Query returning 27,840 rows:

SELECT
    p_brand,
    p_type,
    p_size,
    COUNT(DISTINCT ps_suppkey) AS supplier_cnt
FROM
    partsupp,
    part
WHERE
    p_partkey = ps_partkey
    AND p_brand <> 'Brand#45'
    AND p_type NOT LIKE 'MEDIUM POLISHED%'
    AND p_size IN (49, 14, 23, 45, 19, 3, 36, 9)

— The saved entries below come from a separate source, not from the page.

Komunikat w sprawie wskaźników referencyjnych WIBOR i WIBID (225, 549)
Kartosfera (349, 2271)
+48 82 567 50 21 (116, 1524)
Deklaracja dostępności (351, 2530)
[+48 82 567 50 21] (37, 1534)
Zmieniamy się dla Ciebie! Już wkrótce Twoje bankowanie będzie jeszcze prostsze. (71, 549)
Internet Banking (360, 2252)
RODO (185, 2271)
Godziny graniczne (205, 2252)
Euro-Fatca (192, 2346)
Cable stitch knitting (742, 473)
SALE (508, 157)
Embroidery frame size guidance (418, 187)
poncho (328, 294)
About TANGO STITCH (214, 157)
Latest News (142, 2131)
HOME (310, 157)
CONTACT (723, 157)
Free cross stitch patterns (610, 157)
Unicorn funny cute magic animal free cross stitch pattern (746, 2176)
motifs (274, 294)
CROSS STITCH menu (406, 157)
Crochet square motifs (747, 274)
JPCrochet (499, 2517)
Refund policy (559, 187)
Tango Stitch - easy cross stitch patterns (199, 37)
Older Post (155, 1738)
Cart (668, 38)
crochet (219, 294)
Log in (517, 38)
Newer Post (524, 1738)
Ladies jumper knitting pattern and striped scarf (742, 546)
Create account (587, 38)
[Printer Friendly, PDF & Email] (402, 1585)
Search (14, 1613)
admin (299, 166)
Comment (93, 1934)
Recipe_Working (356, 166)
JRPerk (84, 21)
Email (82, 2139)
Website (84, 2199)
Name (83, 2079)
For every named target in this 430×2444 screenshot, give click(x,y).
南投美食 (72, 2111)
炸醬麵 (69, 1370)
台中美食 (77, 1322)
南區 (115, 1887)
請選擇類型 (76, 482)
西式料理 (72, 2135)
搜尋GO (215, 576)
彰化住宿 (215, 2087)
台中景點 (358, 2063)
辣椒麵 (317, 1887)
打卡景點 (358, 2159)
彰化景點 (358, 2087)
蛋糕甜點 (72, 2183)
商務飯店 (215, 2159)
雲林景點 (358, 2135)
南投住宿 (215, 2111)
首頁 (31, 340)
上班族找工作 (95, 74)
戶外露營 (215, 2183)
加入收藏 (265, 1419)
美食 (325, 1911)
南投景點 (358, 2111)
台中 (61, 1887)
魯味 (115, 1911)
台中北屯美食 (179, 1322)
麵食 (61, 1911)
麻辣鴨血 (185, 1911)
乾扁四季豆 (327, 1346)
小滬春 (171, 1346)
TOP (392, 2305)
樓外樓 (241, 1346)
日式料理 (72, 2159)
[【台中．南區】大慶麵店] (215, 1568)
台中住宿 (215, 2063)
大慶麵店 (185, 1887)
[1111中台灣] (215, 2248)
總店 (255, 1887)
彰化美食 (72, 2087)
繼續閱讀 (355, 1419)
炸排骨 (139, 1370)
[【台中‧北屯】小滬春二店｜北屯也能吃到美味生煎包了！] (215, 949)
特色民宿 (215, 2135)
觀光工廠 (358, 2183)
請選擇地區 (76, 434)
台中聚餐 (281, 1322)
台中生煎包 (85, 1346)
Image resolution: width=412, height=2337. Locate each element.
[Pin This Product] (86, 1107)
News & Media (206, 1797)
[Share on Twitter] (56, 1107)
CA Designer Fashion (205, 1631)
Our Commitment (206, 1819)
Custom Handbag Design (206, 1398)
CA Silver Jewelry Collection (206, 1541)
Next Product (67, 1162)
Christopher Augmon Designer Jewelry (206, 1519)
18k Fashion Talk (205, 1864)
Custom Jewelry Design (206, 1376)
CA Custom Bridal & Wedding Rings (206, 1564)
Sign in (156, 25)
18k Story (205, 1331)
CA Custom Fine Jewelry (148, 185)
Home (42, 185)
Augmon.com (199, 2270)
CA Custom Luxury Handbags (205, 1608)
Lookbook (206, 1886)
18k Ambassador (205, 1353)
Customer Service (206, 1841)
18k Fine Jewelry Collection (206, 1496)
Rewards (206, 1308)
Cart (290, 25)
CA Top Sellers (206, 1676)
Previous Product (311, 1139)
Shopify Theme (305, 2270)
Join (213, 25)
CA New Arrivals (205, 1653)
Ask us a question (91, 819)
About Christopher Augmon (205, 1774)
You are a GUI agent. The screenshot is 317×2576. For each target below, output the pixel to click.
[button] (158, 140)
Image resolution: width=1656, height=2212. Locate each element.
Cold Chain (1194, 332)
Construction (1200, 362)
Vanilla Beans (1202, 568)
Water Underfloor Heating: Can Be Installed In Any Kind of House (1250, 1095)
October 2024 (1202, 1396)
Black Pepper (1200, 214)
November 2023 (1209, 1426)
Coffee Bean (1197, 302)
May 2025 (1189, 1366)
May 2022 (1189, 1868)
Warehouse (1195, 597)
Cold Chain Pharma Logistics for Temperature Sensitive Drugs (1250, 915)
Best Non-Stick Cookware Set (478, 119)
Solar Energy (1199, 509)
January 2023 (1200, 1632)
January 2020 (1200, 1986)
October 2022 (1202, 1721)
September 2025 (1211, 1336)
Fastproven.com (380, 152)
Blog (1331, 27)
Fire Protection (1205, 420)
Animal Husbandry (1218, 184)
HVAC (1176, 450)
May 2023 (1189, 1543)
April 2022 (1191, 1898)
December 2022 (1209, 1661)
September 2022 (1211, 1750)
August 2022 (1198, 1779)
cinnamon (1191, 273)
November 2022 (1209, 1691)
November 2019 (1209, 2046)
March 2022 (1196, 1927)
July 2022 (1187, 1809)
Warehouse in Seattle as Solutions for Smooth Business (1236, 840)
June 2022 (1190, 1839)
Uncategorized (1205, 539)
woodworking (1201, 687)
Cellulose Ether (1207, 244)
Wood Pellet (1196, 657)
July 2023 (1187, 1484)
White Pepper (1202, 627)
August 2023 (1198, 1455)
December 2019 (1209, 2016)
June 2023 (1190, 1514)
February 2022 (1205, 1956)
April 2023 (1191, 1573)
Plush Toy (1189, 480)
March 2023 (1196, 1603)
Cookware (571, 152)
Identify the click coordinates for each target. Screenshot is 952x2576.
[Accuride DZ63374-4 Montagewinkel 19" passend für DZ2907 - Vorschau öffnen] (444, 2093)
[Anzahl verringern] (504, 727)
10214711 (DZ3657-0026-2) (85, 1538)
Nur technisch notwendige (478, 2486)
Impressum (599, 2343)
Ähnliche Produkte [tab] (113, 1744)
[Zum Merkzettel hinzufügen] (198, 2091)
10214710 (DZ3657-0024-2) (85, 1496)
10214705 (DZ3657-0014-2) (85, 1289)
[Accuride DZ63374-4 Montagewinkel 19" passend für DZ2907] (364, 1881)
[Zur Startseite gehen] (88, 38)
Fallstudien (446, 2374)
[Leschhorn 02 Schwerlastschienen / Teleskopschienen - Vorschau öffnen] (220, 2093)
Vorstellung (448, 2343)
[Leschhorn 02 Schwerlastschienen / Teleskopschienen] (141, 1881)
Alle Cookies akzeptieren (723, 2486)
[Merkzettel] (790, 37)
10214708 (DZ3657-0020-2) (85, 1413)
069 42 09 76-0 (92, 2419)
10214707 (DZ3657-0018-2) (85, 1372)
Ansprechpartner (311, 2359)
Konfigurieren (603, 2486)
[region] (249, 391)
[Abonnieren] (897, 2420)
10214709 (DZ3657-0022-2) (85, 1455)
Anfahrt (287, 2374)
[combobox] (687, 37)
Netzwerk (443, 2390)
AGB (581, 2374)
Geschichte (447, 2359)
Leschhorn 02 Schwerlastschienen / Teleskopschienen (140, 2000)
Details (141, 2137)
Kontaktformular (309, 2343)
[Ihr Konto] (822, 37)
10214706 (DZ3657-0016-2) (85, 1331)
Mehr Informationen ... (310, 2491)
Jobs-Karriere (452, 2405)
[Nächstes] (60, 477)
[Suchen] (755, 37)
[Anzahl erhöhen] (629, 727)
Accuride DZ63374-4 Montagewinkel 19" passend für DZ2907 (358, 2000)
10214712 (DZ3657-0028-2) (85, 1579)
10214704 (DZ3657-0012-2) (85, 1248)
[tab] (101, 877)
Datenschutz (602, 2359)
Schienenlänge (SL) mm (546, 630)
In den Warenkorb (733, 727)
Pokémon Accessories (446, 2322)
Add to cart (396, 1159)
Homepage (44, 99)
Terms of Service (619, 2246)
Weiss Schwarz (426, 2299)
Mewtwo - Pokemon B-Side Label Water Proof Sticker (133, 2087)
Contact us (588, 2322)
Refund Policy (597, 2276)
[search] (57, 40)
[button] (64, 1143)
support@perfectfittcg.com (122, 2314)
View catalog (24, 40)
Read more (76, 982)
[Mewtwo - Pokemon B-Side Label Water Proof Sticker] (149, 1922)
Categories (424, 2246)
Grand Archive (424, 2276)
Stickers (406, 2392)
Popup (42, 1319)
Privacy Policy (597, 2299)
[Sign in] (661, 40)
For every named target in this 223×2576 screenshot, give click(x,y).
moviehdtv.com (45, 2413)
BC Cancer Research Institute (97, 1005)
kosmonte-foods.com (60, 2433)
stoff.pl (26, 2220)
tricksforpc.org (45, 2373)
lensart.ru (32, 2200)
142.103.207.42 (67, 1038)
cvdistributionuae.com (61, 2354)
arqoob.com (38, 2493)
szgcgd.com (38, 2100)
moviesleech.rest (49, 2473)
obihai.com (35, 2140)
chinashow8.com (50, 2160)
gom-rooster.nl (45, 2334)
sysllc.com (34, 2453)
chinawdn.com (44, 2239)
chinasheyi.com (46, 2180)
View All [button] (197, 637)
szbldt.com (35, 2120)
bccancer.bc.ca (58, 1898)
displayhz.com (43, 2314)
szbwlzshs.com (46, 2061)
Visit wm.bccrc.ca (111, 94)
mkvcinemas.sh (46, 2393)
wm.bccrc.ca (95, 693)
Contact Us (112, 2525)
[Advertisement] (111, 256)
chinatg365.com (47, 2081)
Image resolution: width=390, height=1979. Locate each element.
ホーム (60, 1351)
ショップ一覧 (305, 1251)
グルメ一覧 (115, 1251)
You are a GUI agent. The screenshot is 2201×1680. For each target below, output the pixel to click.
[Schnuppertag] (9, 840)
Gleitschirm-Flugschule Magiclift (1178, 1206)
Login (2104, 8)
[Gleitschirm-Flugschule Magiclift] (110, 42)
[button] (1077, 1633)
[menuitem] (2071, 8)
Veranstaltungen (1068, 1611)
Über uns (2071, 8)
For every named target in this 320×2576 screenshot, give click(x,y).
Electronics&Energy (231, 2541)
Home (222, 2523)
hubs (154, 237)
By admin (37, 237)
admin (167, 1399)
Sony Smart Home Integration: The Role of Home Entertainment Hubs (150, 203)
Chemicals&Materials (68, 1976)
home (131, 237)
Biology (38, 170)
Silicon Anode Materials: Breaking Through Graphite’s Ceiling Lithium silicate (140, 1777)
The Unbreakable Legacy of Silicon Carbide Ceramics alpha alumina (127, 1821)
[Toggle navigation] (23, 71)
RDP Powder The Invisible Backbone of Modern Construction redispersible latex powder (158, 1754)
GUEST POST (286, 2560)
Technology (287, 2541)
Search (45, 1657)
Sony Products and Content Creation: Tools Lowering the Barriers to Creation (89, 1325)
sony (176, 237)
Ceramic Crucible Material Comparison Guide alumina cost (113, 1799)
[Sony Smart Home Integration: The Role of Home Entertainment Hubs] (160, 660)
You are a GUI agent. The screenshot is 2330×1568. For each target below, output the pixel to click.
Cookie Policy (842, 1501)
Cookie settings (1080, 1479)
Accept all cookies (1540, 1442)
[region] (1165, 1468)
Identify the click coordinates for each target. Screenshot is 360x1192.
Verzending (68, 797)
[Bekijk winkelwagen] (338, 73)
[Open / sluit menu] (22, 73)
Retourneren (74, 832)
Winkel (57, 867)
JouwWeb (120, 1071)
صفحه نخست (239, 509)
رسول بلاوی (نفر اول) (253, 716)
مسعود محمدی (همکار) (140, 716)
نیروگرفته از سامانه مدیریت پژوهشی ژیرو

    AND ps_suppkey NOT IN (
        SELECT
            s_suppkey
        FROM
            supplier
        WHERE
            s_comment LIKE '%Customer%Complaints%'
    )
GROUP BY
    p_brand,
    p_type,
    p_size
ORDER BY
    supplier_cnt DESC,
    p_brand,
    p_type,
    p_size
ScenarioTime (s)
Query on read-only column store node directly0.55
CREATE TABLE ... SELECT on primary node, ETL from IMCI disabled>60
CREATE TABLE ... SELECT on primary node, ETL from IMCI enabled0.92
INSERT ... SELECT on primary node, ETL from IMCI disabled>60
INSERT ... SELECT on primary node, ETL from IMCI enabled0.82

As the result set grows (1 row to 27,840 rows), the overhead of transferring results from the column store node to the primary node increases. For queries that return very large result sets, evaluate whether the improvement justifies the transfer cost.